In 2001, The Guardian reported that "the factory's owner, Salah Idris, vigorously denied that he or the factory had any link with such weapons or any terrorist group. He attempted to sue the U.S. government for £35 million ($50 million) after hiring experts to show that the plant made only medicines. Despite growing support for Idris's case in the U.S. and Britain, Washington refused to retract any of its claims and contested the lawsuit. The court dismissed the case under the political question doctrine, and Idris appealed unsuccessfully.

The bombing of the al-Shifa factory resurfaced in the news in April 2006 after the firing of former CIA analyst Mary McCarthy. McCarthy was against the bombing of the factory in 1998, and had written a formal letter of protest to President Clinton. According to former CIA analyst Michael Scheuer, she had voiced doubts that the factory had ties to al-Qaeda or was producing chemical weapons. The New York Times reported: "In the case of the Al Shifa pharmaceutical plant in Khartoum, Sudan, her concerns may have been well-founded. Sudanese officials and the plant's owner denied any connection to Al Qaeda. In the aftermath of the attack, the internal White House debate over whether the intelligence reports about the plant were accurate spilled into the press. Eventually, Clinton administration officials conceded that the hardest evidence used to justify striking the plant was a single soil sample that seemed to indicate the presence of a chemical used in making VX gas."

==Responsibility==

Thomas Joscelyn quotes Daniel Benjamin, a former U.S. National Security Council staffer: "The report of the 9/11 Commission notes that the National Security staff reviewed the intelligence in April 2000 and concluded that the CIA's assessment of its intelligence on bin Laden and al-Shifa had been valid; the memo to Clinton on this was cosigned by Richard Clarke and Mary McCarthy, the NSC senior director for intelligence programs, who opposed the bombing of al-Shifa in 1998. The report also notes that in their testimony before the commission, Al Gore, Sandy Berger, George Tenet, and Richard Clarke all stood by the decision to bomb al-Shifa."

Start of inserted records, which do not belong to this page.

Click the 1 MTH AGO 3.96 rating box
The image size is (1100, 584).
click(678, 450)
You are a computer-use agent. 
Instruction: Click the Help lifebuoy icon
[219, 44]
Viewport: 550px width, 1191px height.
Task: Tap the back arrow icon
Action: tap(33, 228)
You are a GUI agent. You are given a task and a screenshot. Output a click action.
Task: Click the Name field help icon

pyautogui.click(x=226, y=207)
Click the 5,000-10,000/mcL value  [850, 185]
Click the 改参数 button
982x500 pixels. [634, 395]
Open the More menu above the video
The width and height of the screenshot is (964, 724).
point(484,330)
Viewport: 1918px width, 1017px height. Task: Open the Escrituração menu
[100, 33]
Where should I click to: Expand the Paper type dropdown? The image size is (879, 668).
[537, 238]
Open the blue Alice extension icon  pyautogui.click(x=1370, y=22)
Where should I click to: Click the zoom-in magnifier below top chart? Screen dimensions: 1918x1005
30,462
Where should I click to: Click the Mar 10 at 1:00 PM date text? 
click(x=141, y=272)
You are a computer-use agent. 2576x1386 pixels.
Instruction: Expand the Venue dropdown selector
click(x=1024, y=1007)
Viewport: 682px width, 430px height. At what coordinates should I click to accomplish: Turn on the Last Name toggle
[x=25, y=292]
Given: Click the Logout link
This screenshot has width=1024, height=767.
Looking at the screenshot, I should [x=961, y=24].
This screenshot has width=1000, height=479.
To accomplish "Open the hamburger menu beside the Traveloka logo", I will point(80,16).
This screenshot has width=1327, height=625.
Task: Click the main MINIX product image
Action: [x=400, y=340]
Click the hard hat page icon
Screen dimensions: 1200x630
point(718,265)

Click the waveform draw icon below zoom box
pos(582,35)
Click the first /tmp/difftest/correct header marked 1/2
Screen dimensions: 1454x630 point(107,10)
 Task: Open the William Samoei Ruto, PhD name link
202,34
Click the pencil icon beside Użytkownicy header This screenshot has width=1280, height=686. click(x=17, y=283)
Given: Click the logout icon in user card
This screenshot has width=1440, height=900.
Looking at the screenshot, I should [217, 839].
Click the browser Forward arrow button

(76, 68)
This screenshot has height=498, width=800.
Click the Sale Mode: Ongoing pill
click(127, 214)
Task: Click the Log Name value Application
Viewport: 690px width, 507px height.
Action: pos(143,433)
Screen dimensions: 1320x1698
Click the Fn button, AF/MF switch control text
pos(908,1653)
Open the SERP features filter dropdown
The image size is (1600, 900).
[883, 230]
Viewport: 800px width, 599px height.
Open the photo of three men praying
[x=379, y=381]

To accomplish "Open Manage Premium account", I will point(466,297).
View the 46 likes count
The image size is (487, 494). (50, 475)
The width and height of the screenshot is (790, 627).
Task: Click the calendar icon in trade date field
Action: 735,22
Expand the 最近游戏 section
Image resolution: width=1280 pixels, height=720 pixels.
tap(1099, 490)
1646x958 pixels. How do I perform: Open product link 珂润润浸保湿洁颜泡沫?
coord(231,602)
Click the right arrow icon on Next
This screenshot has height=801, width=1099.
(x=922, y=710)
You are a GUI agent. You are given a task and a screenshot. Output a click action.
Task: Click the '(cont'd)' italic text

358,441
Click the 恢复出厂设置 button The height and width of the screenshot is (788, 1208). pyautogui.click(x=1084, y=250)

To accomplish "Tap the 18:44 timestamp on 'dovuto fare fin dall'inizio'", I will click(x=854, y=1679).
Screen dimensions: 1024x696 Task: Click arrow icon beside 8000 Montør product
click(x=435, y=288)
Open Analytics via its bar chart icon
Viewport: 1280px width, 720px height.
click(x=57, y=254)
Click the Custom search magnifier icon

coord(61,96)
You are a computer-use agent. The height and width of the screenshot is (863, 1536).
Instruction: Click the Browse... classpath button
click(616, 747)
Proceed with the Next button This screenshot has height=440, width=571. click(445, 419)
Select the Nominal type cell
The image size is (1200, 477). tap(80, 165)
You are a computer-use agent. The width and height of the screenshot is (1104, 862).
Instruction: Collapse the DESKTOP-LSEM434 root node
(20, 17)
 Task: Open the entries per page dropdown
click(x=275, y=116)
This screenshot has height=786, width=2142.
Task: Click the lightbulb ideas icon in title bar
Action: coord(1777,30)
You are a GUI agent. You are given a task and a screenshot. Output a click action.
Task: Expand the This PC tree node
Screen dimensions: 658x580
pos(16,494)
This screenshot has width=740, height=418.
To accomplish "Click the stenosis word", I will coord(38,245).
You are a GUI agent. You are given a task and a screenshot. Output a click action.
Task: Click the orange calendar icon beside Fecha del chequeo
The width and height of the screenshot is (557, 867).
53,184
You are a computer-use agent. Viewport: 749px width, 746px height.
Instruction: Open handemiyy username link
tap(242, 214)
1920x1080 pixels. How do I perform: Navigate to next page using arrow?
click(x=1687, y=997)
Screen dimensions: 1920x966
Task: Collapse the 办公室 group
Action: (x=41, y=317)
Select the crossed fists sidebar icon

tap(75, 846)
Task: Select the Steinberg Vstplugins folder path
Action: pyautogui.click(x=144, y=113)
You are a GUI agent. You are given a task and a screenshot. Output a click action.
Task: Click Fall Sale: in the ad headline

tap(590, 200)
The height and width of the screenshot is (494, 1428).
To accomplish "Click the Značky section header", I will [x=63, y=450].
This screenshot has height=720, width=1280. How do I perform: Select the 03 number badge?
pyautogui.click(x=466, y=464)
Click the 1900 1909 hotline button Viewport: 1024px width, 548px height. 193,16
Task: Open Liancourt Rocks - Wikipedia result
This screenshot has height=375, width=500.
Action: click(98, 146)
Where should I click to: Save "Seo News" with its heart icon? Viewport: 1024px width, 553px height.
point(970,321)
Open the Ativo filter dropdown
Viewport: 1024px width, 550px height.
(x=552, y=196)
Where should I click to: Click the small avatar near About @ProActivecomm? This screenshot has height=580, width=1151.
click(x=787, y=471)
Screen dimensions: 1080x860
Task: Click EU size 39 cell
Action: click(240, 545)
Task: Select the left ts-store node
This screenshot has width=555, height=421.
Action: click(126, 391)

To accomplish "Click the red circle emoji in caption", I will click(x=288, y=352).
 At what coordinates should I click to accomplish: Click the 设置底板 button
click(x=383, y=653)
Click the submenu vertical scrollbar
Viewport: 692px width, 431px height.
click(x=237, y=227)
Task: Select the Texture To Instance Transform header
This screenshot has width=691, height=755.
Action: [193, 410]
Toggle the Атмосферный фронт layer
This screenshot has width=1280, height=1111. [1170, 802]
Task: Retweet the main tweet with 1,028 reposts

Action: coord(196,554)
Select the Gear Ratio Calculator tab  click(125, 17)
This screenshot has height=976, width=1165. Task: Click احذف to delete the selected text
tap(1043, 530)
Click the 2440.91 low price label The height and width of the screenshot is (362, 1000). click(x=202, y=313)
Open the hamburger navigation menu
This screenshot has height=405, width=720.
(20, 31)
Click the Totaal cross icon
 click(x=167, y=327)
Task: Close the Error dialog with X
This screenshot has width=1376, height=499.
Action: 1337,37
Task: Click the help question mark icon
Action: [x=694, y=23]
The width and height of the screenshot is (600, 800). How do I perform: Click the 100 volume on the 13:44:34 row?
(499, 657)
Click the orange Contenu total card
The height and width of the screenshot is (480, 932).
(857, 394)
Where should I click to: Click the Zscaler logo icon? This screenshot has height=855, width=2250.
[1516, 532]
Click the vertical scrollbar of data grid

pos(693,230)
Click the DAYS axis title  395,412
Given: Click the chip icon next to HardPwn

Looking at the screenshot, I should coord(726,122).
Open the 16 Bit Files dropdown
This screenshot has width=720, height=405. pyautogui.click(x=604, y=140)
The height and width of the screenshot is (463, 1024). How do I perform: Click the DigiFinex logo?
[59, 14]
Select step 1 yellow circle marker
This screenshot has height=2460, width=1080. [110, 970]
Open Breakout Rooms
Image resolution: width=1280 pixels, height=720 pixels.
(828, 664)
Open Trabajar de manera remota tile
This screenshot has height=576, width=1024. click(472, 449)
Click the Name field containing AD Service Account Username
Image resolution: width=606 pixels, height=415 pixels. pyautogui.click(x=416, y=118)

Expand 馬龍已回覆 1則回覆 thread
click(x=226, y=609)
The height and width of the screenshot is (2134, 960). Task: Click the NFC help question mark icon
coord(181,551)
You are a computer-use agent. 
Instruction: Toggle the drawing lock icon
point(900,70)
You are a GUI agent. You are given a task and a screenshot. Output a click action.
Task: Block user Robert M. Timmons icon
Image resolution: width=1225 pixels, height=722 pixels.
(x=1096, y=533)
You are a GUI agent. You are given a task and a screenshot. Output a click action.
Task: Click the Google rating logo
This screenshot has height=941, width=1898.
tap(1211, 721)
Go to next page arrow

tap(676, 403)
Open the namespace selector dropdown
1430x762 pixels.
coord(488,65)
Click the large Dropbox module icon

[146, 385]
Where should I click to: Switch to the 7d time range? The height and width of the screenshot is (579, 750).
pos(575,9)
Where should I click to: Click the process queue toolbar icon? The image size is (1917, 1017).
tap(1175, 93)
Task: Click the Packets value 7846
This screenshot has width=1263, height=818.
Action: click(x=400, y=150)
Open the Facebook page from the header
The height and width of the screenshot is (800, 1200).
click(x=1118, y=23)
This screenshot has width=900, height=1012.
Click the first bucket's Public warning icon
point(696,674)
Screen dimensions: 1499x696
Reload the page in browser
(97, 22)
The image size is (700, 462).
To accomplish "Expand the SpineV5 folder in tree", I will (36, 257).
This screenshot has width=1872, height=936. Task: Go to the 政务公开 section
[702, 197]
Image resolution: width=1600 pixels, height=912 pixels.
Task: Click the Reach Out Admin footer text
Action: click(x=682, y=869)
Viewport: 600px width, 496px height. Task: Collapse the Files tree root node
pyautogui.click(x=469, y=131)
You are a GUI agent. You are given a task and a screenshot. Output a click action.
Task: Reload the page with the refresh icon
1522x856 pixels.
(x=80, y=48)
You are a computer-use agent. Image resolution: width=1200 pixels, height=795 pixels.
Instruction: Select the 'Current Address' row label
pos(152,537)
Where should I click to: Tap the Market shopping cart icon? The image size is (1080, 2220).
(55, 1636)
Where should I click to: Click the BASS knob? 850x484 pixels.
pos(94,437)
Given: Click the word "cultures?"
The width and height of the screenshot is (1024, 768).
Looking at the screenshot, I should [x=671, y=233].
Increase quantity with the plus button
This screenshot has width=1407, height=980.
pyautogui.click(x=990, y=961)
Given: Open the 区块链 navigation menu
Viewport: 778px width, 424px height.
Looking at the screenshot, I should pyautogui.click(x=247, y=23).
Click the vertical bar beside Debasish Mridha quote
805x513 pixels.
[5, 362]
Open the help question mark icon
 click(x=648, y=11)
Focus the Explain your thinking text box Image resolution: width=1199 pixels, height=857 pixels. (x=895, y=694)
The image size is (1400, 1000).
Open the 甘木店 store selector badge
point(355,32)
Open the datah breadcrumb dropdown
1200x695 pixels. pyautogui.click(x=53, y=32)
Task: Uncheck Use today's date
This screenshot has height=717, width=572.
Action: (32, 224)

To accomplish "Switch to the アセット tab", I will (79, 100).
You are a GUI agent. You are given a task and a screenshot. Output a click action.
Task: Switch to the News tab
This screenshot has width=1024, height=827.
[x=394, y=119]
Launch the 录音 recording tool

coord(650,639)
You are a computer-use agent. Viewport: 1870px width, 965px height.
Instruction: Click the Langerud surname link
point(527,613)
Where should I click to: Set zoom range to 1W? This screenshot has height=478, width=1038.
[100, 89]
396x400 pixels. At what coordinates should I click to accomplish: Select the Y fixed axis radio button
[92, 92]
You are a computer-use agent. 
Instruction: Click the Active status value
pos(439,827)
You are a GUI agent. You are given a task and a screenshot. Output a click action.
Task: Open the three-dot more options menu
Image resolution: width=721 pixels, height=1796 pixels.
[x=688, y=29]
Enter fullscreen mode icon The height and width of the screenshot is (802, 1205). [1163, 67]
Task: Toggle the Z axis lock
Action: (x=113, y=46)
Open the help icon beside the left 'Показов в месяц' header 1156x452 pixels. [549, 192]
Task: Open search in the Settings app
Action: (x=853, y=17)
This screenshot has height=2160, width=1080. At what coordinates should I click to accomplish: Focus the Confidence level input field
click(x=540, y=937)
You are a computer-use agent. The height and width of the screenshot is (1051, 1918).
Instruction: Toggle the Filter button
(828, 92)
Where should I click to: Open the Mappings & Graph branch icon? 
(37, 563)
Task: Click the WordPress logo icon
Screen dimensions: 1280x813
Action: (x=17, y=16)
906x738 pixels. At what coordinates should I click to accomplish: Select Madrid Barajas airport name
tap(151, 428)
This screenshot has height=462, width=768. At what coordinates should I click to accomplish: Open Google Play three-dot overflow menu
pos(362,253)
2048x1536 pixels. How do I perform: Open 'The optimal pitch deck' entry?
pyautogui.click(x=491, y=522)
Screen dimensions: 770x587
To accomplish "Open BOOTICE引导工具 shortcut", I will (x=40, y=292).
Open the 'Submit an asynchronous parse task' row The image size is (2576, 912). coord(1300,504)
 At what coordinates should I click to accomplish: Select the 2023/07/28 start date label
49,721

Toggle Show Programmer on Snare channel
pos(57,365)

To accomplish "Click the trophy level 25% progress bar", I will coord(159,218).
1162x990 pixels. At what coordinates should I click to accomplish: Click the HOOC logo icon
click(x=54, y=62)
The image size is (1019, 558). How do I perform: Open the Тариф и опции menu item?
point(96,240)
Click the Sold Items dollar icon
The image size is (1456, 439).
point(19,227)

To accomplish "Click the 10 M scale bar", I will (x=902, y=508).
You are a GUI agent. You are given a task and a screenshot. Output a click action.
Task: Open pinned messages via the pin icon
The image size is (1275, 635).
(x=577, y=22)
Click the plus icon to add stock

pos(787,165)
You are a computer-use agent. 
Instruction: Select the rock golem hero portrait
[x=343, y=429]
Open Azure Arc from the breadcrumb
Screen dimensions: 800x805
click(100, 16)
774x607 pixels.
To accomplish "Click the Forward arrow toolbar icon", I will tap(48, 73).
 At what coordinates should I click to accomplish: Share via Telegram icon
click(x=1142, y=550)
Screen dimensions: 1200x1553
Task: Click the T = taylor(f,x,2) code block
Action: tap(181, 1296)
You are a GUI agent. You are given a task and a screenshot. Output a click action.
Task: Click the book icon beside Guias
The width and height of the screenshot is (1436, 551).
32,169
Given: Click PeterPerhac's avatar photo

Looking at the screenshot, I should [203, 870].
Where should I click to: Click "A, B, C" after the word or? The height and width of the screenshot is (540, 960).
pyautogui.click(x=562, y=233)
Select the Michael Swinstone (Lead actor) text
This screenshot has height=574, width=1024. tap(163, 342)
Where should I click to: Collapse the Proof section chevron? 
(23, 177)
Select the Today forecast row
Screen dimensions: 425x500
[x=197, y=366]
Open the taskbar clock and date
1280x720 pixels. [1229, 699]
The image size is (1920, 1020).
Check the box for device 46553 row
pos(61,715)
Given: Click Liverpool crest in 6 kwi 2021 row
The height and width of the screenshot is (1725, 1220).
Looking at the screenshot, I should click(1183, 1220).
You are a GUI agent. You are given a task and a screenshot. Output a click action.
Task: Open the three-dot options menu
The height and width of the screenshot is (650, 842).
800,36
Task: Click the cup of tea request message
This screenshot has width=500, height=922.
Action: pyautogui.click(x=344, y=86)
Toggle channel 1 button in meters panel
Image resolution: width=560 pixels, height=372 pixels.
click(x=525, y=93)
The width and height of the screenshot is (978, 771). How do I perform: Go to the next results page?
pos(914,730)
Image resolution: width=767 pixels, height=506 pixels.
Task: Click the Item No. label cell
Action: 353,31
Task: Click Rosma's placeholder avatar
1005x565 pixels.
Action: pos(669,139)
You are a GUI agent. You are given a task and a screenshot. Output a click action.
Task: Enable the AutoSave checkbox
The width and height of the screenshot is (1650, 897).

Former Secretary of Defense Cohen defended, in his testimony to the 9/11 Commission in 2004, along with other cited Clinton security cabinet members in their separate 9/11 Commission testimony, the decision to destroy Al-Shifa: "At the time, the intelligence community at the highest level repeatedly assured us that 'it never gets better than this' in terms of confidence in an intelligence conclusion regarding a hard target. There was a good reason for this confidence, including multiple, reinforcing elements of information ranging from links that the organization that built the facility had both with Bin Laden and with the leadership of the Iraqi chemical weapons program; extraordinary security when the facility was constructed; physical evidence from the site; and other information from HUMINT and technical sources. Given what we knew regarding terrorists’ interest in acquiring and using chemical weapons against Americans, and given the intelligence assessment provided us regarding the al-Shifa facility, I continue to believe that destroying it was the right decision."